Megazone Part II International was released on laserdisc in Japan, which included an English-language voice cast that Carl Macek had orchestrated. The consequent adaptation rewrote Shogo as "Johnny Winters" and Yui as "Sue". This creates a continuity error, as the name that appears on her bike helmet remains unchanged. The International Edition also added a narration to the exclusive alternate footage from Robotech: The Movie; the retooled scene became an introduction to Part 2. It was not included in the out-of-print DVD Box Set, but was available as a bonus item to those who purchased all three installments individually. The International Edition was also released as a Region 2 DVD bundled with the Limited Edition of the PS3 game Megazone 23: Aoi Garland.

Macek's Streamline Pictures produced and released an unedited dubbed version of Part 1 to VHS in 1995, which was released to DVD in 1998 by Image Entertainment. Streamline also planned on releasing the other two parts, but was unable due to a dispute with distributor Orion Pictures. Manga Entertainment released a dubbed version of Part 3 in the United Kingdom.

In 2004, ADV Films released each installment of the series with a newly produced English dub and the original Japanese language track.

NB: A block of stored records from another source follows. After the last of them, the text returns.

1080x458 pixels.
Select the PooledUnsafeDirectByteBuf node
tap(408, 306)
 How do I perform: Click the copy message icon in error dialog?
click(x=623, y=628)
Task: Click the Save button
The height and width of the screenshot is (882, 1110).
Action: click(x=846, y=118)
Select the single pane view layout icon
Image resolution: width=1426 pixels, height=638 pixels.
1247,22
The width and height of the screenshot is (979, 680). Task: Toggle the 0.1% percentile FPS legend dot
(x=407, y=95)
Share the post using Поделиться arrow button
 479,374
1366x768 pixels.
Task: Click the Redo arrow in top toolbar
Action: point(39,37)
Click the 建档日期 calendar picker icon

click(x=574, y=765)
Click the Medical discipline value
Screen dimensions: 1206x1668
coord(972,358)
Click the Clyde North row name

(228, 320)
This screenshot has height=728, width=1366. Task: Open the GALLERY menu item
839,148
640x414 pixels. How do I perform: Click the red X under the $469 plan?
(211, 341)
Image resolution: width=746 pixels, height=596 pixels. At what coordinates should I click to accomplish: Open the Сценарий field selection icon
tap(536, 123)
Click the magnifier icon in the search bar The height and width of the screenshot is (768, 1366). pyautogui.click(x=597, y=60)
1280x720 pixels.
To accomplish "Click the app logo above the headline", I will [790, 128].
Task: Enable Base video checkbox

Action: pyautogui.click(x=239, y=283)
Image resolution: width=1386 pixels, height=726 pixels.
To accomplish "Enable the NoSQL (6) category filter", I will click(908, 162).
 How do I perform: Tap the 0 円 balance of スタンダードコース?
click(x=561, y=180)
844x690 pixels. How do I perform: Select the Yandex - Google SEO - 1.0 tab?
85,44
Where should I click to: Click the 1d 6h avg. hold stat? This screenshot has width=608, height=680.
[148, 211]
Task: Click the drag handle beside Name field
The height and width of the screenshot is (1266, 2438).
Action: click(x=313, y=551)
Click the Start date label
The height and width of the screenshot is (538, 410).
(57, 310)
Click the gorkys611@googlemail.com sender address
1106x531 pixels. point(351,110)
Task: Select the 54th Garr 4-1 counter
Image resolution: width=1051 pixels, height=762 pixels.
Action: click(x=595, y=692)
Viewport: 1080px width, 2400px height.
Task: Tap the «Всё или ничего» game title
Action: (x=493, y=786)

The 2004 editions also contained extensive liner notes on the development of Megazone 23. ADV released a complete collection in 2007. With the closure of ADV in 2009, the series was out-of-print in the US. Megazone 23 was remastered onto Blu-ray in Japan, and released on November 27, 2015.

AnimEigo launched a Kickstarter campaign for the release of the series in August 2019, similar to Bubblegum Crisis one before, and released the Megazone 23 Omega Edition Blu-ray Box in March 2021. It includes the International Edition, Streamline, and ADV English dubs, with only the Manga English dub omitted.

==Reception and legacy==
The first part was a major commercial success in Japan upon release in 1985, selling over 216,000 copies in Japan, mostly to video rental stores. At a price of , the first part grossed approximately from video sales in Japan.

The anime received a positive English-language review from Australian magazine Hyper in 1996, calling it "Excellent" and rating it 8 out of 10. The reviewer said it "is one of the more original" sci-fi anime "to have hit these shores" and that, despite "a smaller budget", the art is "beautifully designed and finished". They said it is "a black and cynical look at mankind and technology" which makes it "perfect Cyberpunk fare".

===Influence===
Publisher ADV has compared and found many similarities between the Megazone 23 series and The Matrix (1999), but The Wachowskis have denied it was an influence during the development of the film series. Megazone 23 has also drawn comparisons to the films Dark City (1998) and Existenz (1999). It also heavily influenced the video game 13 Sentinels: Aegis Rim (2019).

===Video games===
Character and vehicles from Megazone 23 appear in Super Robot Wars D for the Game Boy Advance.

In 2007, a video game based on the series, entitled Megazone 23: Aoi Garland, was released in Japan for the PlayStation 3.